Collected data
++++++++
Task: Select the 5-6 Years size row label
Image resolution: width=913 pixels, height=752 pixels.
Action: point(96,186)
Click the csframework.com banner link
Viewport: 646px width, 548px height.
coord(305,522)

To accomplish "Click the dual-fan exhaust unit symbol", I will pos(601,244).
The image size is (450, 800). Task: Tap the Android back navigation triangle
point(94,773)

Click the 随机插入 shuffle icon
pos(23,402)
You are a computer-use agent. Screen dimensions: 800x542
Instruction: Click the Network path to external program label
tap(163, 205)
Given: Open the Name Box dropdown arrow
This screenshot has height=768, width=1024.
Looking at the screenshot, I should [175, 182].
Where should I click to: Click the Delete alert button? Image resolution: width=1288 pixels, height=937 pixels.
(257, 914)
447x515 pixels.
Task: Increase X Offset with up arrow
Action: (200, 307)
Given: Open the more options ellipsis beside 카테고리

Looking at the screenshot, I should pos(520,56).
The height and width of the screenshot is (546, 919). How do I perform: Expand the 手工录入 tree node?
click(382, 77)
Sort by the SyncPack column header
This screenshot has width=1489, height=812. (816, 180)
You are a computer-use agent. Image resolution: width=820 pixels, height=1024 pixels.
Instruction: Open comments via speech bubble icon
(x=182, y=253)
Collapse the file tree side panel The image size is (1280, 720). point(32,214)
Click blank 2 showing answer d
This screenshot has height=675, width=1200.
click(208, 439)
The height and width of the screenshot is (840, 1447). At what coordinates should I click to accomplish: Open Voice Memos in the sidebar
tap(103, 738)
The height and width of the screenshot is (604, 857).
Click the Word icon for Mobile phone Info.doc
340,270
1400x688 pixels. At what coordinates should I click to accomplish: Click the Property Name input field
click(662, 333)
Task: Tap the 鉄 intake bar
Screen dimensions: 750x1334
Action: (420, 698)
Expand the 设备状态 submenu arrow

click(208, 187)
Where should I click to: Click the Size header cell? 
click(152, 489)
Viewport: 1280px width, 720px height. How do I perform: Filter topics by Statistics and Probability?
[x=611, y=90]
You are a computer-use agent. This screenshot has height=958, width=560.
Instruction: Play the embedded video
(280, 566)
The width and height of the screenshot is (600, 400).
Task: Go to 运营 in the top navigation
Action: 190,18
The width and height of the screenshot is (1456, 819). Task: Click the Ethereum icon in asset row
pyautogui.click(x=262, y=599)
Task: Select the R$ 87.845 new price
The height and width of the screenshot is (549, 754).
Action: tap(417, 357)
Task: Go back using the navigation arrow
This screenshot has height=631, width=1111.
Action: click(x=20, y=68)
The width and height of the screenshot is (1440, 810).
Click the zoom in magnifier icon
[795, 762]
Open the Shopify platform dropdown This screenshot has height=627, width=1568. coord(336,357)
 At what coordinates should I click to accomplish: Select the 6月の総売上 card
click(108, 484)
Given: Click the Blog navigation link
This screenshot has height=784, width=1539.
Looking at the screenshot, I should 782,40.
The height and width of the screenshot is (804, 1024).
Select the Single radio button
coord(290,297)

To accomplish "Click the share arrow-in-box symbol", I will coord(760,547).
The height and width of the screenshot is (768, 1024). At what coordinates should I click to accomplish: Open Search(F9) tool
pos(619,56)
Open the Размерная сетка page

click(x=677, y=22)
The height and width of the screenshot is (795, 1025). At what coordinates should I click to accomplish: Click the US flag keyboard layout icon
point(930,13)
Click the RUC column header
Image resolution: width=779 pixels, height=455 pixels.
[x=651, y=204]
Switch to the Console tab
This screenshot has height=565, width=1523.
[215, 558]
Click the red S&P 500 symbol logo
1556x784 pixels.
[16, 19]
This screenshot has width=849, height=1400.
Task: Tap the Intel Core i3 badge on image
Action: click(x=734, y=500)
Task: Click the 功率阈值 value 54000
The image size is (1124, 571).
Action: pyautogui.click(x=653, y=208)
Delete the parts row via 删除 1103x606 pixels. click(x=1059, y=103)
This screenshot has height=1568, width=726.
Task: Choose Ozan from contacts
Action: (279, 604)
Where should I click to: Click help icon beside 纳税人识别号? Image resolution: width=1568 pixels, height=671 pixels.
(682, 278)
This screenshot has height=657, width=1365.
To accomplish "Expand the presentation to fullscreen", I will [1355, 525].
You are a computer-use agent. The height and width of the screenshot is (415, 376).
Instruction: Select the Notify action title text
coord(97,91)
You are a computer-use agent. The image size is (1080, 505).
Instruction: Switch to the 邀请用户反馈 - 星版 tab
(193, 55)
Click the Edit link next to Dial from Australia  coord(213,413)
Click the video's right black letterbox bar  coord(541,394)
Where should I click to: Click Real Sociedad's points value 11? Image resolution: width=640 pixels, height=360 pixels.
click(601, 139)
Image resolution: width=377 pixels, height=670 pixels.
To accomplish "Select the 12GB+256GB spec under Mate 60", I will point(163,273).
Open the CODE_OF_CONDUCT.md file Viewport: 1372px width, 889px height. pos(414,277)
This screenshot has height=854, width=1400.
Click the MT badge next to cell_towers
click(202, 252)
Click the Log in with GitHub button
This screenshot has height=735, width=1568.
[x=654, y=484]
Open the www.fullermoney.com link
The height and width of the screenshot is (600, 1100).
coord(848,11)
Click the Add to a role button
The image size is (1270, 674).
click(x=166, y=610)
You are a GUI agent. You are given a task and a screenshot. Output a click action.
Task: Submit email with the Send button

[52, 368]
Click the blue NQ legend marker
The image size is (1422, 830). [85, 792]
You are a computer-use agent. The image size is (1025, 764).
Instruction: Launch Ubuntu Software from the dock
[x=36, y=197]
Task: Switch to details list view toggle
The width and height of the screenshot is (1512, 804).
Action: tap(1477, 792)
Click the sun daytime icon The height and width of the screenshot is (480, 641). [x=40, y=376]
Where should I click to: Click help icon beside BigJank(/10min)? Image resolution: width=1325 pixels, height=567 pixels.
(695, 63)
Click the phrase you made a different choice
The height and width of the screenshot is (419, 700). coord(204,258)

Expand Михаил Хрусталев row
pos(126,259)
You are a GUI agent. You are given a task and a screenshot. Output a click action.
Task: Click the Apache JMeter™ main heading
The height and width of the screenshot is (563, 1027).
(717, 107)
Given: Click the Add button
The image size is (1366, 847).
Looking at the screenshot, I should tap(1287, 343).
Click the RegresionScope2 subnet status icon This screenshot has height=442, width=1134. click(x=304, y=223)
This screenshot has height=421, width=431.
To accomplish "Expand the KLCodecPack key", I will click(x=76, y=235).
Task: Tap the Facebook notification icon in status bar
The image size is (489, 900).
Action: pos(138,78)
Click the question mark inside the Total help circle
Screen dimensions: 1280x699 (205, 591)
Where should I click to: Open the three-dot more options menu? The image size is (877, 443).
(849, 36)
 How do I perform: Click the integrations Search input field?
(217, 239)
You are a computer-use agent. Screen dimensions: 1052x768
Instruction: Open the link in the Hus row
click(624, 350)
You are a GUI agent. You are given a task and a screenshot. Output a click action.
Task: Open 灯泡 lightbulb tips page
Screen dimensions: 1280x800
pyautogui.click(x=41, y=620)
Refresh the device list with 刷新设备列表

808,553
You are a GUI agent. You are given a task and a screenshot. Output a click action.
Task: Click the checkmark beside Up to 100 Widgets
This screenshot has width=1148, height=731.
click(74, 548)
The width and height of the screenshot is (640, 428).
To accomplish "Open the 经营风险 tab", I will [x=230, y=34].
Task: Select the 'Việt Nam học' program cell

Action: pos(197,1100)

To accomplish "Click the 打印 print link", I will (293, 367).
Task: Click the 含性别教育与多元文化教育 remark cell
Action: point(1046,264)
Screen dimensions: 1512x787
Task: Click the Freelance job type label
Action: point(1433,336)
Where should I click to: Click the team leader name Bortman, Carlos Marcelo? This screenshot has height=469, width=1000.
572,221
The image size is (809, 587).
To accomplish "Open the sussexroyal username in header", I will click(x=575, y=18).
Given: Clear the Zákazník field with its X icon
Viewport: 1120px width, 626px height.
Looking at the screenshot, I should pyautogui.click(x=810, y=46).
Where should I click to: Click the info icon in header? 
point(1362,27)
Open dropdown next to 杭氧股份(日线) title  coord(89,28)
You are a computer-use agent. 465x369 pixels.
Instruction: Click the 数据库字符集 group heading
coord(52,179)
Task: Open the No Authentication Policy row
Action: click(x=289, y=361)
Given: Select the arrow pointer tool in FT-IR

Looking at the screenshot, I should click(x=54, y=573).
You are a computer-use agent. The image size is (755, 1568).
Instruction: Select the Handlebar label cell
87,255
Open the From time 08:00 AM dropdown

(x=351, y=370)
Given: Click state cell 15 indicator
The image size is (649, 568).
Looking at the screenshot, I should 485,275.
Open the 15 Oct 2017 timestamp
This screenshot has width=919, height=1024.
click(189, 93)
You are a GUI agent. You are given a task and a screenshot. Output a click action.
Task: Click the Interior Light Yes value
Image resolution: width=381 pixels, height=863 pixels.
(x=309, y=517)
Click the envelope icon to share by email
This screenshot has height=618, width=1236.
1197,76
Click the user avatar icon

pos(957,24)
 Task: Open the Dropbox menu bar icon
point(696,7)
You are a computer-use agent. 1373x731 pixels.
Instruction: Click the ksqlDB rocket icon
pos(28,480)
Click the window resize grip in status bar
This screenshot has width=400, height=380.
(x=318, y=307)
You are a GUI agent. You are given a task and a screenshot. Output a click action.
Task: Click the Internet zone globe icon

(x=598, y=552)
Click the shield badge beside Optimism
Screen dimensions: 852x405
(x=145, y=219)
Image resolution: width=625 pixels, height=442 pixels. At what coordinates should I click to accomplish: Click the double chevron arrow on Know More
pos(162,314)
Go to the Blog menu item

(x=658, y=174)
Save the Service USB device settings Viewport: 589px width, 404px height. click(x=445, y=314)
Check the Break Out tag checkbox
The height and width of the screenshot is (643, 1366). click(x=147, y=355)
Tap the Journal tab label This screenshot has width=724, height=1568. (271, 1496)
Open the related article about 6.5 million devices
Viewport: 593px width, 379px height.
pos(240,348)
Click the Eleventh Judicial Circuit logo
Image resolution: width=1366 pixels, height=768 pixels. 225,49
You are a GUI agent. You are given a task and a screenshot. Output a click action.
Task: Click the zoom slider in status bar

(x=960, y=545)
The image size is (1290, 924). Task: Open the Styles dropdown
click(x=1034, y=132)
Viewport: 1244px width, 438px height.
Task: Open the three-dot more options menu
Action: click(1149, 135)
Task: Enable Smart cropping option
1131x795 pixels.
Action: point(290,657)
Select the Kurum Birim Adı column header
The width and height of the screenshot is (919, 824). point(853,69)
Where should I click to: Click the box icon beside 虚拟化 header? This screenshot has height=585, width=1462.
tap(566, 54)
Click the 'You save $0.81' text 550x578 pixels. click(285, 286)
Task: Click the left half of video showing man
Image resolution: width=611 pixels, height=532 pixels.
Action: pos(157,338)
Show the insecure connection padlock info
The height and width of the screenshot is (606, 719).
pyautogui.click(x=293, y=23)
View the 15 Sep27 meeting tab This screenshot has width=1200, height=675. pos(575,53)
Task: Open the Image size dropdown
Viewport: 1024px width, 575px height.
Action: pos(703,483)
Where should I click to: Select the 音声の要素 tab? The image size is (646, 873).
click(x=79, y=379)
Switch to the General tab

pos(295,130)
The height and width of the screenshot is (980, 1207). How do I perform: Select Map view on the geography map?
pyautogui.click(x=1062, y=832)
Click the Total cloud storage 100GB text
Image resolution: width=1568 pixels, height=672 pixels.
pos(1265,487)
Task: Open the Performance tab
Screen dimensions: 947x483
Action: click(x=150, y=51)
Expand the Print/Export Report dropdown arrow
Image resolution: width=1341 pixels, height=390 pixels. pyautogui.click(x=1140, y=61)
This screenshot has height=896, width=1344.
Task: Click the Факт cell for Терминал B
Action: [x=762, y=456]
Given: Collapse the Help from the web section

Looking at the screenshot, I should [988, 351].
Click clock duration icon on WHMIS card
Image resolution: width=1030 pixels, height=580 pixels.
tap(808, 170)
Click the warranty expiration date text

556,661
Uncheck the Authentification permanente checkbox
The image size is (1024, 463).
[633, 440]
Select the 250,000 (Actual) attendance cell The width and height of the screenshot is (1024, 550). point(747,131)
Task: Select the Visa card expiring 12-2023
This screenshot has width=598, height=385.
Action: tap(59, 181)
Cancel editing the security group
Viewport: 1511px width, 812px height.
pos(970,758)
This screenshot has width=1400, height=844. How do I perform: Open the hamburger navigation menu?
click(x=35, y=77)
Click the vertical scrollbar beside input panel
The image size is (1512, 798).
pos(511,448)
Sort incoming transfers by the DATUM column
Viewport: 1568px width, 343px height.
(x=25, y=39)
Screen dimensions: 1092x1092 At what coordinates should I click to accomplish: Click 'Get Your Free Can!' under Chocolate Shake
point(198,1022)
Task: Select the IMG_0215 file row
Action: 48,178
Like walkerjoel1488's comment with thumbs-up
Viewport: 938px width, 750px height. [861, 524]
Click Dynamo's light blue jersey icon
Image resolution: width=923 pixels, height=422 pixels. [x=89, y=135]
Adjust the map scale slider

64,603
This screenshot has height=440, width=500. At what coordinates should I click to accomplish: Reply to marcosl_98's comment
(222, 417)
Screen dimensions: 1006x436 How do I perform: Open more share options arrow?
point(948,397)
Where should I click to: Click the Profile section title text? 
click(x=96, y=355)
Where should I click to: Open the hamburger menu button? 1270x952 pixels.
++++++++
Task details: Your answer should be each line of the data that contains the word "showing", copied as it stands.

Answer section:
Click blank 2 showing answer d
Task: Click the left half of video showing man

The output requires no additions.